■ Given task ■
Show each line of the rows below that contains the string "Expand", treating uppercase and lowercase as different.

Records from a collection:
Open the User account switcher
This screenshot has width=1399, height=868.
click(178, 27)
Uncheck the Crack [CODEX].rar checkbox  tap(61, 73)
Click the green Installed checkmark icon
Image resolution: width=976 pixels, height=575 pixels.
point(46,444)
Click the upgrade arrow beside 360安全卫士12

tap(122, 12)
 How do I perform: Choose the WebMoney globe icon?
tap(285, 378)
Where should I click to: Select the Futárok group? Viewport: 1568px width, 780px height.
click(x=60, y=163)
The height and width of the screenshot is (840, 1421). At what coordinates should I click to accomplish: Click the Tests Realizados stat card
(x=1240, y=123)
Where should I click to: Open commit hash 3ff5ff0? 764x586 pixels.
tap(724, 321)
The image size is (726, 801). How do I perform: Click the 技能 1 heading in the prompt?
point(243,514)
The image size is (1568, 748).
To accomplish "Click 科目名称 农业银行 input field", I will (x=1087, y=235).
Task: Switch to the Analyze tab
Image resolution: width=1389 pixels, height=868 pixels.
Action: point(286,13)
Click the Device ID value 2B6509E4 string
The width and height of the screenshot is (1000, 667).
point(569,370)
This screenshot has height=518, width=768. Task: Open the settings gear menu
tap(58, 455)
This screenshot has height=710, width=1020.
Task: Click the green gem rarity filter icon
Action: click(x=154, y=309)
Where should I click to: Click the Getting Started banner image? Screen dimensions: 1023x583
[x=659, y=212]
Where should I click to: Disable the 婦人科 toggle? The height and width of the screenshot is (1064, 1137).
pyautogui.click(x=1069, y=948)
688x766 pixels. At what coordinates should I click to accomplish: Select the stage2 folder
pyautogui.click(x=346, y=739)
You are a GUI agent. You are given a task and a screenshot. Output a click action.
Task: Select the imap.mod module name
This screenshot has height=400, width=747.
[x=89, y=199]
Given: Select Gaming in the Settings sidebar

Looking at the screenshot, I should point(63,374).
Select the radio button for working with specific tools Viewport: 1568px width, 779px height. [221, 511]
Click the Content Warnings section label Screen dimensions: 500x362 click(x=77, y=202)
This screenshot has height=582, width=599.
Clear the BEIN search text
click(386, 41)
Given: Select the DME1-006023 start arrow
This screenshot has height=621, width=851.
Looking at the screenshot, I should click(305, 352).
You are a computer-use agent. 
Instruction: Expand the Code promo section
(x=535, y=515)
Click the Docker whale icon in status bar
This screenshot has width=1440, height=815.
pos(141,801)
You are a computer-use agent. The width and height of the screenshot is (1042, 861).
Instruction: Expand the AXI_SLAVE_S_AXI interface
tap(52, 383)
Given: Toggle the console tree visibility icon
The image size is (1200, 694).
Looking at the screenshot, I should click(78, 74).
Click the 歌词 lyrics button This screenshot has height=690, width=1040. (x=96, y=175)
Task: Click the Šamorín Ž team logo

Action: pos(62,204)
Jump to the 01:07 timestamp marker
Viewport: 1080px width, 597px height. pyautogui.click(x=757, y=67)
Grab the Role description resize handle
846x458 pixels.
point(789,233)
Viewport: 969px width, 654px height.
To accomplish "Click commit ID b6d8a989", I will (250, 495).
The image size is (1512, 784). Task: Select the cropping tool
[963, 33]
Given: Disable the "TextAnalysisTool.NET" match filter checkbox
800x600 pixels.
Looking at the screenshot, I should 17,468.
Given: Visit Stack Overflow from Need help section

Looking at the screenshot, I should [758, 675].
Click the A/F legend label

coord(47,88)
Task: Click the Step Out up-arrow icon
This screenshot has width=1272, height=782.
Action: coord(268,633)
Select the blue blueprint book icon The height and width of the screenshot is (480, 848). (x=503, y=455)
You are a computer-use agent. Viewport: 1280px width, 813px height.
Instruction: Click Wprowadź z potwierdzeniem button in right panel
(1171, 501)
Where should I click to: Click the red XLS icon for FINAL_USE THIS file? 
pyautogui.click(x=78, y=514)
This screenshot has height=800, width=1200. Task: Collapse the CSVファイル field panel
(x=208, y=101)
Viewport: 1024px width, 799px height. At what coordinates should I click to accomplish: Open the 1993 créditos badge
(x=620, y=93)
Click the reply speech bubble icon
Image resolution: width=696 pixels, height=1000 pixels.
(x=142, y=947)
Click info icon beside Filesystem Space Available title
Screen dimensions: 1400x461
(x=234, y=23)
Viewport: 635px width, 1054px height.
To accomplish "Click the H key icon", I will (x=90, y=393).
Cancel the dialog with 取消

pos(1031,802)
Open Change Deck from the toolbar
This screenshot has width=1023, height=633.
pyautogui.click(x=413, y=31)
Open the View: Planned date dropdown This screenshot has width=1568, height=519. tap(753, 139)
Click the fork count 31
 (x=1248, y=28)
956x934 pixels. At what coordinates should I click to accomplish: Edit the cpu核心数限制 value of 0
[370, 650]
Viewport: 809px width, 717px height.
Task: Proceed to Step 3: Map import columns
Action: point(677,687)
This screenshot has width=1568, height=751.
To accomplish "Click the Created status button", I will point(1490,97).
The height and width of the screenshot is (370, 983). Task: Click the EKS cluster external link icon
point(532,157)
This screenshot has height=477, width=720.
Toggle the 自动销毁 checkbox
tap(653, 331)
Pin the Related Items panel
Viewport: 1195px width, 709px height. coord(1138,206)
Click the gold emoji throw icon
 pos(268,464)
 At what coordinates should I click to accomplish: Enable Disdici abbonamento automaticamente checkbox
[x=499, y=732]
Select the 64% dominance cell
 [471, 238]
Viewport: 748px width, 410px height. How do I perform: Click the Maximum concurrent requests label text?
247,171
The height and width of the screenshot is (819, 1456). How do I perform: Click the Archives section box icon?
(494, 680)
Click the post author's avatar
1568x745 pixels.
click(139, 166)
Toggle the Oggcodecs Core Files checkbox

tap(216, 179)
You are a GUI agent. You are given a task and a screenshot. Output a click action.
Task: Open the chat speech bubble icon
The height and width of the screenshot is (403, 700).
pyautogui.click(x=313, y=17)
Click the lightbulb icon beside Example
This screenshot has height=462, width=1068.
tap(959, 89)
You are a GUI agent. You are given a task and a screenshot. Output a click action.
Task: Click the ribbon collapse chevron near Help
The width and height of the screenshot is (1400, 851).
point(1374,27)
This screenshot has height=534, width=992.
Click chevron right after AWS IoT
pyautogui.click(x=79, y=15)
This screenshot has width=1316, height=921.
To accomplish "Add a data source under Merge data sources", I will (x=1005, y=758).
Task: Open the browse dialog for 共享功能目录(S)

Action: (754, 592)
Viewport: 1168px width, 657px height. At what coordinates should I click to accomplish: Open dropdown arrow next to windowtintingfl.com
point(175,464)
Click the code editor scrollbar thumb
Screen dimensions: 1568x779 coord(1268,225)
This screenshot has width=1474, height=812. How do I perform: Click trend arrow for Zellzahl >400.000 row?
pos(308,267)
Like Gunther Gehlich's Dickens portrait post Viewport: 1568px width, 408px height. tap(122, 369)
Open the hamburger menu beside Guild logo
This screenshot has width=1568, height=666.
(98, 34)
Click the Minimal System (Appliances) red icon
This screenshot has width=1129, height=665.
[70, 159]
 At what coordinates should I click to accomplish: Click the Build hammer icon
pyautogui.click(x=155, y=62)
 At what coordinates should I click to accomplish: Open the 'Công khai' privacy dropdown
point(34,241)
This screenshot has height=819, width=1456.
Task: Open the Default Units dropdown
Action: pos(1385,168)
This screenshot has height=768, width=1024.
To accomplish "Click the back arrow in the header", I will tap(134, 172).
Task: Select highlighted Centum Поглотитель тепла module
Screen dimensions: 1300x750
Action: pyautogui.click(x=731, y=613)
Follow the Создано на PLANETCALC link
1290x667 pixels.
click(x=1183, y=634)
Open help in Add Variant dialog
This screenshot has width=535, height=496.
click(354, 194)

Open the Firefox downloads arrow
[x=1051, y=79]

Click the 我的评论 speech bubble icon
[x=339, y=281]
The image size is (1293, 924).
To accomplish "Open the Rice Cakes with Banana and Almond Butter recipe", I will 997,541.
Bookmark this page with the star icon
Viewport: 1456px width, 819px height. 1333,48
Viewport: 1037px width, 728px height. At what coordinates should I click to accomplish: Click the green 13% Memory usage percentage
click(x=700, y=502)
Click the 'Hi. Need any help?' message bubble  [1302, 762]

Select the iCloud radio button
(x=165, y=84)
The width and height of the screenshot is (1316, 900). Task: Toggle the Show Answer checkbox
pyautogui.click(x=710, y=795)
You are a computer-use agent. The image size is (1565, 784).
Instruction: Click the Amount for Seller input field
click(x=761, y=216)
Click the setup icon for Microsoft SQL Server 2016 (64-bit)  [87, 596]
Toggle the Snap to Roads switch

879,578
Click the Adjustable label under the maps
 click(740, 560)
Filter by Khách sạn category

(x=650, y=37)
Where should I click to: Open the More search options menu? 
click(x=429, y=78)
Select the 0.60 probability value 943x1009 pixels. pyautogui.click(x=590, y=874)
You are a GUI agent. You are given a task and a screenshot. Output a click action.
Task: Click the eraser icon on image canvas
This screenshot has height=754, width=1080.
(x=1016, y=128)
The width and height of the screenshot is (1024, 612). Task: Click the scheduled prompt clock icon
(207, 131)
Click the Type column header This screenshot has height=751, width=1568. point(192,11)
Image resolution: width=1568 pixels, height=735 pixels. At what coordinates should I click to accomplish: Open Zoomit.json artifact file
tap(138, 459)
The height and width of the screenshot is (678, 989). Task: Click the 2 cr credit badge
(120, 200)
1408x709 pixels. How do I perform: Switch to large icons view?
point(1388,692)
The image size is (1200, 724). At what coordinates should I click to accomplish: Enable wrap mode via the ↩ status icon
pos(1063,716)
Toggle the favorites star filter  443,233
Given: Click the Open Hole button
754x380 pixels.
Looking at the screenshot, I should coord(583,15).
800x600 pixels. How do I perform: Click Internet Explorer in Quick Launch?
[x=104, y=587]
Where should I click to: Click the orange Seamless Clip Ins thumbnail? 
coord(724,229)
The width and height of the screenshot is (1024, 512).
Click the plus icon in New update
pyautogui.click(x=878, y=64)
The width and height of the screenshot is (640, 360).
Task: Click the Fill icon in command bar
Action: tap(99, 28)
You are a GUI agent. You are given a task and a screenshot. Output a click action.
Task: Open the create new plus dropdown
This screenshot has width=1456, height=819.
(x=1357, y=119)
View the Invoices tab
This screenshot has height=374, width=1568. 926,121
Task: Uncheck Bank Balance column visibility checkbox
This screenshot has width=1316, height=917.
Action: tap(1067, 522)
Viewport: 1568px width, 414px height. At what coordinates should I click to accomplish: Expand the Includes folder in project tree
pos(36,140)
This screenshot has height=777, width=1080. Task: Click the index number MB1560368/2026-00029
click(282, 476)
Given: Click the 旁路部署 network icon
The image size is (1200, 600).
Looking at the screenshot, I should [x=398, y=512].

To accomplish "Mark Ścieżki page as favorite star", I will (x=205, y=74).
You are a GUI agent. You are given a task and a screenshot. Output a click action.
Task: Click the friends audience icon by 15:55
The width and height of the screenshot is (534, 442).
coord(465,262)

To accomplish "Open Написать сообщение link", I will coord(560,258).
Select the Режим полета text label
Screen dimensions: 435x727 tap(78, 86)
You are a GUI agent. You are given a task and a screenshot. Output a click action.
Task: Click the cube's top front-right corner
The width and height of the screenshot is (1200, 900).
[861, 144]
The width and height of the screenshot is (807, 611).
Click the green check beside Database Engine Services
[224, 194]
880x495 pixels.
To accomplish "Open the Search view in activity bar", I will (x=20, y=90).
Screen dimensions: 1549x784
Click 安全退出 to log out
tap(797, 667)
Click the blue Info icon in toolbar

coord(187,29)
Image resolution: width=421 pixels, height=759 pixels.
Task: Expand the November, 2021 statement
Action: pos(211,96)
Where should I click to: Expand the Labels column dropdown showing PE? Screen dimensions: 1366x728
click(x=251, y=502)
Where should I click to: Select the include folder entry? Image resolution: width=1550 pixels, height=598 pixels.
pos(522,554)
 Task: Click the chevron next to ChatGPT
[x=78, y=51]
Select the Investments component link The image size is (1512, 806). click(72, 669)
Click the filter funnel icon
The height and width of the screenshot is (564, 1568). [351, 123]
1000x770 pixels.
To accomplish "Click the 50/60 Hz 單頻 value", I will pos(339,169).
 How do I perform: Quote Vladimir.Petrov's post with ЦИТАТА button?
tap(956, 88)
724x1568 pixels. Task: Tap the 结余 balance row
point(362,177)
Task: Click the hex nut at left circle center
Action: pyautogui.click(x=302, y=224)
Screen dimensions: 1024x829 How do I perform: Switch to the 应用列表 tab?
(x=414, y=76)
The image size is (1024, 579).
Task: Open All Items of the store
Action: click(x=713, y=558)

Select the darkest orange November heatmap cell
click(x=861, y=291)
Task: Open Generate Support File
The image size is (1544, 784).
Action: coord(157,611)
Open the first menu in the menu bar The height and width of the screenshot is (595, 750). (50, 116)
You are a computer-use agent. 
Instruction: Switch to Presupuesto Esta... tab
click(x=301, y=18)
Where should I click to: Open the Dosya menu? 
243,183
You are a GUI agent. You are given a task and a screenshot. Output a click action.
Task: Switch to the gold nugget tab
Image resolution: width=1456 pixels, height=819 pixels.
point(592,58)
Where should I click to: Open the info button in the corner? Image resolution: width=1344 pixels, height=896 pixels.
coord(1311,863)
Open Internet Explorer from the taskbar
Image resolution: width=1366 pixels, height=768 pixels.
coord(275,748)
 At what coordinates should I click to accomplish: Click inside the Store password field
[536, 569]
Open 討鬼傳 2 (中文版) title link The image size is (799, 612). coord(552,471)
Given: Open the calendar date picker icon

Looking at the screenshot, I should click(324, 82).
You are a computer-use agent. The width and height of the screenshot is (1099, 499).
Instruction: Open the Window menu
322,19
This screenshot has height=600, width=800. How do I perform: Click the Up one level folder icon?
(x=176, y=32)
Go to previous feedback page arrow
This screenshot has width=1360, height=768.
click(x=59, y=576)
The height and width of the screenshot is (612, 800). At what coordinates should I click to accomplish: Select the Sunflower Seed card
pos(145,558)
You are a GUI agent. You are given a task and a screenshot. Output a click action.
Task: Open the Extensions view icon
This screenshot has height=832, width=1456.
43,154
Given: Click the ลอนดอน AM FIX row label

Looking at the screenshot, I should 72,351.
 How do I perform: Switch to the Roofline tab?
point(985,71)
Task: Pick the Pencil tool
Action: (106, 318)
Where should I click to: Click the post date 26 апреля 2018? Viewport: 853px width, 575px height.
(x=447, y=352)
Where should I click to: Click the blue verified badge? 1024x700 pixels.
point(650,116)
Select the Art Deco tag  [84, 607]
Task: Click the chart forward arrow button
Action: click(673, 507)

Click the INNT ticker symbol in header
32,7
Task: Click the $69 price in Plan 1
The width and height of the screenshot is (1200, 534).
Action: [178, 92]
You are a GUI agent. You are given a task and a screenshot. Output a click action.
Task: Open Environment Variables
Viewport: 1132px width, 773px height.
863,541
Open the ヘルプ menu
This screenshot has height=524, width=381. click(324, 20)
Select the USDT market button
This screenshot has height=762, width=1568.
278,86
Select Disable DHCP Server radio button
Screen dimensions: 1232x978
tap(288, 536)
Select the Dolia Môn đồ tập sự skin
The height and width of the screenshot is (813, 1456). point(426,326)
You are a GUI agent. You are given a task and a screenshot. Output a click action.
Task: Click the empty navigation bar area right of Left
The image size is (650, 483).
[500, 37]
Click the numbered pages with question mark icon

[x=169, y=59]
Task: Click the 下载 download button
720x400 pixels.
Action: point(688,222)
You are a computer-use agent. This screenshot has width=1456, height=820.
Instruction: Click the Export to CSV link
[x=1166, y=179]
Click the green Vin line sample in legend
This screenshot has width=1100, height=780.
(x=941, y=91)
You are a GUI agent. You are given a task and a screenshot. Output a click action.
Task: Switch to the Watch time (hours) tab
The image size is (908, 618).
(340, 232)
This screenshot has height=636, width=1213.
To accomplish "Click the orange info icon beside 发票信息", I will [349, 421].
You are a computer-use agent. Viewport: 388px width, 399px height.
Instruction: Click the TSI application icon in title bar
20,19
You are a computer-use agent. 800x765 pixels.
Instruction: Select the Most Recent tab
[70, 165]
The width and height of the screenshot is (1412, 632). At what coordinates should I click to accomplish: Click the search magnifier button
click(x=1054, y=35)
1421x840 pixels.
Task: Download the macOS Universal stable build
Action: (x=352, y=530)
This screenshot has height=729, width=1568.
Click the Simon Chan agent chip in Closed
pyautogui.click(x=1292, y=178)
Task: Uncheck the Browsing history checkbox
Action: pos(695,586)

■ Full solution ■
Instruction: Expand the Code promo section
Instruction: Expand the AXI_SLAVE_S_AXI interface
Viewport: 1568px width, 414px height. At what coordinates should I click to accomplish: Expand the Includes folder in project tree
Task: Expand the November, 2021 statement
Where should I click to: Expand the Labels column dropdown showing PE? Screen dimensions: 1366x728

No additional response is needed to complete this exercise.